First, let's check what happens when we do `f(g(x))`. Since both `f` and `g` have different rules for different numbers, we have to be careful!

**Part 1: Checking f(g(x))**

* **Case 1: When x is less than or equal to 3 (x ≤ 3)**
* First, `g(x)` uses the rule `(1/3)(15 - x)`. Let's simplify that: `5 - x/3`.
* Now, we need to put `(5 - x/3)` into `f`. But which rule of `f` do we use? The one for numbers less than 4, or numbers 4 or greater?
* Let's check `5 - x/3`. If `x ≤ 3`, then `x/3 ≤ 1`. So `5 - x/3` will be `5 - (something less than or equal to 1)`, which means `5 - x/3` will be `4` or more.
* Since `5 - x/3` is `4` or more, we use `f(y) = 15 - 3y`.
* So, `f(g(x)) = f(5 - x/3) = 15 - 3 * (5 - x/3)`
* Let's do the math: `15 - (3 * 5) + (3 * x/3) = 15 - 15 + x = x`.
* It worked! For `x ≤ 3`, `f(g(x)) = x`.

* **Case 2: When x is greater than 3 (x > 3)**
* First, `g(x)` uses the rule `(1/2)(11 - x)`. Let's simplify that: `5.5 - x/2`.
* Now, we need to put `(5.5 - x/2)` into `f`. Which rule of `f` do we use?
* Let's check `5.5 - x/2`. If `x > 3`, then `x/2 > 1.5`. So `5.5 - x/2` will be `5.5 - (something greater than 1.5)`, which means `5.5 - x/2` will be less than `4`.
* Since `5.5 - x/2` is less than `4`, we use `f(y) = 11 - 2y`.
* So, `f(g(x)) = f(5.5 - x/2) = 11 - 2 * (5.5 - x/2)`
* Let's do the math: `11 - (2 * 5.5) + (2 * x/2) = 11 - 11 + x = x`.
* It worked again! For `x > 3`, `f(g(x)) = x`.

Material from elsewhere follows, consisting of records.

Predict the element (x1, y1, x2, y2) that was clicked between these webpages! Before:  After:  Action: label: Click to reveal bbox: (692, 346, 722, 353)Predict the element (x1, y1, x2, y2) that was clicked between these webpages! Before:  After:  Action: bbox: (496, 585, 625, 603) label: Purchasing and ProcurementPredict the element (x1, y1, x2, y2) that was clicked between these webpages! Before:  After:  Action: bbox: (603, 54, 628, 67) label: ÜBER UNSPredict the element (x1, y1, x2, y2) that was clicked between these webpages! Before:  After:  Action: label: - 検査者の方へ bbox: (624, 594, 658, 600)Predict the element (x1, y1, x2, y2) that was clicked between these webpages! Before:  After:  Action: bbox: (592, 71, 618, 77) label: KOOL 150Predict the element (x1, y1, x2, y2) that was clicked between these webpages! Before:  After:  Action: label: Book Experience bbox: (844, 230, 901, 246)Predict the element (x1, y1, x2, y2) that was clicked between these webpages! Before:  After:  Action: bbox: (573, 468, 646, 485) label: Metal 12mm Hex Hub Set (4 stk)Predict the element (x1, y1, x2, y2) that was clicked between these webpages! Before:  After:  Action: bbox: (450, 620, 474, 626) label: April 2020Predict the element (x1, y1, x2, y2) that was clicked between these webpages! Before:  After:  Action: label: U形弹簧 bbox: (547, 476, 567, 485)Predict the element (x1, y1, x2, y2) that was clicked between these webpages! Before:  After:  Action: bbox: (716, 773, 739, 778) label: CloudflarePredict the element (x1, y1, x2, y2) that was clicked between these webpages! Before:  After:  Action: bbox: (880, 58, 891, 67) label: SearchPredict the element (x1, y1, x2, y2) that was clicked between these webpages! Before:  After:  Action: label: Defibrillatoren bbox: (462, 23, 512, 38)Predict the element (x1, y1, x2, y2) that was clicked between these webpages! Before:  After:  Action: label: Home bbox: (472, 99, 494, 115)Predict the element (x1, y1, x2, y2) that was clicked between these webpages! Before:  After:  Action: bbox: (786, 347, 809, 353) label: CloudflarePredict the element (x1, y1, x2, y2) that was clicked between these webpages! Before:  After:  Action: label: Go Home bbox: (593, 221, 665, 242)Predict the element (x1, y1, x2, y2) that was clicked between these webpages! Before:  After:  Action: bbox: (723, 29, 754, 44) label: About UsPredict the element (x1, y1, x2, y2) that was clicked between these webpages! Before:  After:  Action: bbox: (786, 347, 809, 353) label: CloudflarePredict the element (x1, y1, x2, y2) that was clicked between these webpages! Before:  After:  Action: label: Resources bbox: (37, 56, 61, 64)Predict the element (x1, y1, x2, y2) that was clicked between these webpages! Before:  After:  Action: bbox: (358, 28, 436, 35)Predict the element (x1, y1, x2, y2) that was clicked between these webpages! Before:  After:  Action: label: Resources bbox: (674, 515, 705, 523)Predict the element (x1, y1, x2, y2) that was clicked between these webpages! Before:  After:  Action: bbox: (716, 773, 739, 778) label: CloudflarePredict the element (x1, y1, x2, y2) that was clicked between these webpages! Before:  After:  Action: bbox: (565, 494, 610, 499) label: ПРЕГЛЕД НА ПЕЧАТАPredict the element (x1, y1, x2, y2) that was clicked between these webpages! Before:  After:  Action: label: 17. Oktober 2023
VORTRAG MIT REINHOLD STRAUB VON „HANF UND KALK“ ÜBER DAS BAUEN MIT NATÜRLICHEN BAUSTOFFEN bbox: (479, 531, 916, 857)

So, `f(g(x)) = x` for all numbers! One half of the puzzle is solved.

**Part 2: Checking g(f(x))**

Now, let's do it the other way around: `g(f(x))`.

* **Case 1: When x is less than 4 (x < 4)**
* First, `f(x)` uses the rule `11 - 2x`.
* Now, we need to put `(11 - 2x)` into `g`. Which rule of `g` do we use? The one for numbers less than or equal to 3, or numbers greater than 3?
* Let's check `11 - 2x`. If `x < 4`, then `2x < 8`. So `11 - 2x` will be `11 - (something less than 8)`, which means `11 - 2x` will be greater than `3`.
* Since `11 - 2x` is greater than `3`, we use `g(y) = (1/2)(11 - y)`.
* So, `g(f(x)) = g(11 - 2x) = (1/2)(11 - (11 - 2x))`
* Let's do the math: `(1/2)(11 - 11 + 2x) = (1/2)(2x) = x`.
* It worked! For `x < 4`, `g(f(x)) = x`.

* **Case 2: When x is 4 or greater (x ≥ 4)**
* First, `f(x)` uses the rule `15 - 3x`.
* Now, we need to put `(15 - 3x)` into `g`. Which rule of `g` do we use?
* Let's check `15 - 3x`. If `x ≥ 4`, then `3x ≥ 12`. So `15 - 3x` will be `15 - (something greater than or equal to 12)`, which means `15 - 3x` will be `3` or less.
* Since `15 - 3x` is `3` or less, we use `g(y) = (1/3)(15 - y)`.
* So, `g(f(x)) = g(15 - 3x) = (1/3)(15 - (15 - 3x))`
* Let's do the math: `(1/3)(15 - 15 + 3x) = (1/3)(3x) = x`.
* It worked again! For `x ≥ 4`, `g(f(x)) = x`.

Both `f(g(x))` and `g(f(x))` always gave us `x` no matter which number we started with or which rule we had to use. This means they truly "undo" each other! So, yes, they are inverse functions.